▶ Data listing
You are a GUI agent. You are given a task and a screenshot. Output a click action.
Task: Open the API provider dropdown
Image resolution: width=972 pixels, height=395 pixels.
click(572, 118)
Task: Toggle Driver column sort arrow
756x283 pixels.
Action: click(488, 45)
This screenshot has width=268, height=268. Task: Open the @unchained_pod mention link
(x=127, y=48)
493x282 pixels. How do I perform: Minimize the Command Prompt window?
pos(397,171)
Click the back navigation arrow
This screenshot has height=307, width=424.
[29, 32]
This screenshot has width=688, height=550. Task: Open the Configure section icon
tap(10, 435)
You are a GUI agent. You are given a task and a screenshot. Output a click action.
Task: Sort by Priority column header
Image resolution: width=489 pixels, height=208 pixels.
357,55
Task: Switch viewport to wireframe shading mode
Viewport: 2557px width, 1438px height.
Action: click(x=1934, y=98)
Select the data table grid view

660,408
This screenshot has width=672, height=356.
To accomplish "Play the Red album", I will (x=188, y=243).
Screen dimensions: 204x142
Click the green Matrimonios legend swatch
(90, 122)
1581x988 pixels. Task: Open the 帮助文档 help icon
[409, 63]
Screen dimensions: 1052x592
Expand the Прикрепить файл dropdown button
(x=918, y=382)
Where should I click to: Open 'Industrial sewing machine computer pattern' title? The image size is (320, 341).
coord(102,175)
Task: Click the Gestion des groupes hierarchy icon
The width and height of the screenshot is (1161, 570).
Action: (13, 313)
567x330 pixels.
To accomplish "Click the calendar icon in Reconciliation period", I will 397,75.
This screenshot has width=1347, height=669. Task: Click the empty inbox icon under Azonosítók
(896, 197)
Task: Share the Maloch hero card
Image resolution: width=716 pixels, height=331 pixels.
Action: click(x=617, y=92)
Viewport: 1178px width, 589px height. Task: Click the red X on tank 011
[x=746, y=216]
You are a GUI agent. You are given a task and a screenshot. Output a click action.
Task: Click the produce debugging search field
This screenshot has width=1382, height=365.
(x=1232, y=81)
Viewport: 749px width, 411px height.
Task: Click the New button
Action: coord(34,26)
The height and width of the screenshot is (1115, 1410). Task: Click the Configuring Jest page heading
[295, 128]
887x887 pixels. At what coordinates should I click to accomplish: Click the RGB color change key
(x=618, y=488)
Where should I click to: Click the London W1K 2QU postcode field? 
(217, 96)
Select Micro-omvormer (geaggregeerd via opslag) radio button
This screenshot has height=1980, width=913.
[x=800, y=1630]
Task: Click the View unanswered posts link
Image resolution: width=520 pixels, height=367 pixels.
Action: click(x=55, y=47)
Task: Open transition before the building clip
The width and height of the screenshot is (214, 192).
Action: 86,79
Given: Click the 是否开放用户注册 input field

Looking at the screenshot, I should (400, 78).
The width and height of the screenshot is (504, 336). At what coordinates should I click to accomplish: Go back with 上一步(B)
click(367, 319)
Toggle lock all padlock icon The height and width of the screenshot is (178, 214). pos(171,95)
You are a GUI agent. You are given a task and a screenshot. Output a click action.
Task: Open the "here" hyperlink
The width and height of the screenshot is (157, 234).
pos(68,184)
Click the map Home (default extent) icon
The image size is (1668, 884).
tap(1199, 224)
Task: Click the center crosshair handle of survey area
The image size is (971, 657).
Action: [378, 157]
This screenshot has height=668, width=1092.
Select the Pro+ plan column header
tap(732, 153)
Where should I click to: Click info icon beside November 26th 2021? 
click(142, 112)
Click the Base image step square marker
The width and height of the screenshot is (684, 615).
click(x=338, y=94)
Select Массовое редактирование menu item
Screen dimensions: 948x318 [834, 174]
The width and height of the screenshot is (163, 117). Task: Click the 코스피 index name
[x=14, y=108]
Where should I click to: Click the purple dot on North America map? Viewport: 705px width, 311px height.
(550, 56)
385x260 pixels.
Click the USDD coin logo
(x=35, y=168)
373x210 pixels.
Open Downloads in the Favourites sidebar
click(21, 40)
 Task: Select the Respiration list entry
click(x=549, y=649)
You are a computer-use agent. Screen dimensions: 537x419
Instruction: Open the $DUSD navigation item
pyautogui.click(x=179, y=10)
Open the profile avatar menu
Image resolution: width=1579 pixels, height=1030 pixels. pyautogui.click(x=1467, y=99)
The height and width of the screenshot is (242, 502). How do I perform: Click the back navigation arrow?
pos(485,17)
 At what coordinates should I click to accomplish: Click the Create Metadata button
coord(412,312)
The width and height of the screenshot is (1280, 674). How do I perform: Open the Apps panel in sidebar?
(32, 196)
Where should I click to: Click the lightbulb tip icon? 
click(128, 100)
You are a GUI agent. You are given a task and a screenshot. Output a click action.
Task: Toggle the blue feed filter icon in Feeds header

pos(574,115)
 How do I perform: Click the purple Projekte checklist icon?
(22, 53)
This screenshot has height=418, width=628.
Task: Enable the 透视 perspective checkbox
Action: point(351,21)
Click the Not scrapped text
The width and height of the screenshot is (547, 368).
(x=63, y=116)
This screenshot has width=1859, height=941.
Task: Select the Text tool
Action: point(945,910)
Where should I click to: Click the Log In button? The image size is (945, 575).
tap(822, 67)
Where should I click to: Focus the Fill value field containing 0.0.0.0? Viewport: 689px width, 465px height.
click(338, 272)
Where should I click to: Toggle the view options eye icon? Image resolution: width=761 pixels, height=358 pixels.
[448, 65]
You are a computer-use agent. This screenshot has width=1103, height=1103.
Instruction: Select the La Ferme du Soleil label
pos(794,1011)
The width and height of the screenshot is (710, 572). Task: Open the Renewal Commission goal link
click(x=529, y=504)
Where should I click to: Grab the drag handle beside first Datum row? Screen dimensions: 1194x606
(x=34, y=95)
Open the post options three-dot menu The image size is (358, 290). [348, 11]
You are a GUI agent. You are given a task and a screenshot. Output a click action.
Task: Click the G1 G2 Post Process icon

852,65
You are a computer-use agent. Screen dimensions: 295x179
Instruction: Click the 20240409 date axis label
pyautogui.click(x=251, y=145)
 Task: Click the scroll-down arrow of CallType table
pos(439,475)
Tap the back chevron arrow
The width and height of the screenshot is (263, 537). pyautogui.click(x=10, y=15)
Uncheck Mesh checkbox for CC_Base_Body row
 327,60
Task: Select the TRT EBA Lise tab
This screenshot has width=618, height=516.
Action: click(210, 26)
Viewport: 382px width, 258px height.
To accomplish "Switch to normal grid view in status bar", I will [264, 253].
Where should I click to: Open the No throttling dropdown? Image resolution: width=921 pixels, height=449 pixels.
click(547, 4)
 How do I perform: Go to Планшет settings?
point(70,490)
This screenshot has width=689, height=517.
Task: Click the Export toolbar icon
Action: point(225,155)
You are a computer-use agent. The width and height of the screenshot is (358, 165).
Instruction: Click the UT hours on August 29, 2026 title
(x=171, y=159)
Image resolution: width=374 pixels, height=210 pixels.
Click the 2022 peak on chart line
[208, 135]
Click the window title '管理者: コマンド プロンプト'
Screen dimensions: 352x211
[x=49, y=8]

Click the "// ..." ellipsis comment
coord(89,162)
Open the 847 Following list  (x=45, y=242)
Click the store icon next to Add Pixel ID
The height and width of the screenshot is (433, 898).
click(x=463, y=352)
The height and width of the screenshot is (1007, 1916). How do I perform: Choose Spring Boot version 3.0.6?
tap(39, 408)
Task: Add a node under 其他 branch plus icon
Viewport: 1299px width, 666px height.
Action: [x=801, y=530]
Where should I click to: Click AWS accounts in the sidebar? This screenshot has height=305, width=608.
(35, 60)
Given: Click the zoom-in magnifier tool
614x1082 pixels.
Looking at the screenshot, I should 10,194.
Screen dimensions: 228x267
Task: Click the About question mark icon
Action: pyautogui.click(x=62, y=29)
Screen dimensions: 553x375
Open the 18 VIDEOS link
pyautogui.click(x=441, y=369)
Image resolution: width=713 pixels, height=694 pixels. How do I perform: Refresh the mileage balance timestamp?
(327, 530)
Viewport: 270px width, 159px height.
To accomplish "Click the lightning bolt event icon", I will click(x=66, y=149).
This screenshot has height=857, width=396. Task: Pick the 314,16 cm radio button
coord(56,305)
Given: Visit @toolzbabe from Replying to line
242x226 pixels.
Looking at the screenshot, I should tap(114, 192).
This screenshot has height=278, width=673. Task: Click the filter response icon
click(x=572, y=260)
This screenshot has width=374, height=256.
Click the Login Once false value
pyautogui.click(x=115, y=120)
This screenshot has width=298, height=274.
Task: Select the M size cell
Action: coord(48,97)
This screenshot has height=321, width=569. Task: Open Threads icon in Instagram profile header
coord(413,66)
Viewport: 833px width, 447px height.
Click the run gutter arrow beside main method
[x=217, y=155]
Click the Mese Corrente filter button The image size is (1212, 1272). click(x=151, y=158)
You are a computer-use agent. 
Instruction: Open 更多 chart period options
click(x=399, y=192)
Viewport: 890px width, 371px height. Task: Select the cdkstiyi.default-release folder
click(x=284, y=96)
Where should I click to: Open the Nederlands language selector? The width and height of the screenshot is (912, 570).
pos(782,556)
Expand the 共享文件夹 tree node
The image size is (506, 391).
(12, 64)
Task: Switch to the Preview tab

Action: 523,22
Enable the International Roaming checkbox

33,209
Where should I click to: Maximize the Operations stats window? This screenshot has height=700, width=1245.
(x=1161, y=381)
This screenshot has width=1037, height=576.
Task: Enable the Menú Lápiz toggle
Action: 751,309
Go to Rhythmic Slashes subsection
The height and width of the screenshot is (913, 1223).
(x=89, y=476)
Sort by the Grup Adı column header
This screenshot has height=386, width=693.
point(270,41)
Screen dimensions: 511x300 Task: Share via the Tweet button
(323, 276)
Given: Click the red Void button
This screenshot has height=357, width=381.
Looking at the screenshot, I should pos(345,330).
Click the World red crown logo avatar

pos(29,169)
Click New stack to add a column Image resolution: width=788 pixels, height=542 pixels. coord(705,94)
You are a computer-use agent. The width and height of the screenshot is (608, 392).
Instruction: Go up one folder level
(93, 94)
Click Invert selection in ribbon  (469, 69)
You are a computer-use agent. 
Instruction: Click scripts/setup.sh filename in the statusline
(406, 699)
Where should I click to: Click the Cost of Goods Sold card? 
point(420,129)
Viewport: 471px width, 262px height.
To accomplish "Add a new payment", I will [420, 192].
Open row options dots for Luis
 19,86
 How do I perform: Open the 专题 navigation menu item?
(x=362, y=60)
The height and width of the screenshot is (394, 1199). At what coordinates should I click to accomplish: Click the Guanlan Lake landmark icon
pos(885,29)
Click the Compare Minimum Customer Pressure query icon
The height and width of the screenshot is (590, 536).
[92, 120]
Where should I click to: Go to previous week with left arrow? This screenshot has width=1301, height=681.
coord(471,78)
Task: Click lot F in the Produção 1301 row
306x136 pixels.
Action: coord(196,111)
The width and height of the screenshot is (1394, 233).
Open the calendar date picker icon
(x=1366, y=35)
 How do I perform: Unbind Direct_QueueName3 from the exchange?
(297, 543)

▶ The task
Collect every line of the records above that contains the word "menu". Case counts.

▶ Worked solution
Select Массовое редактирование menu item
Open the profile avatar menu
Open the post options three-dot menu The image size is (358, 290). [348, 11]
 How do I perform: Open the 专题 navigation menu item?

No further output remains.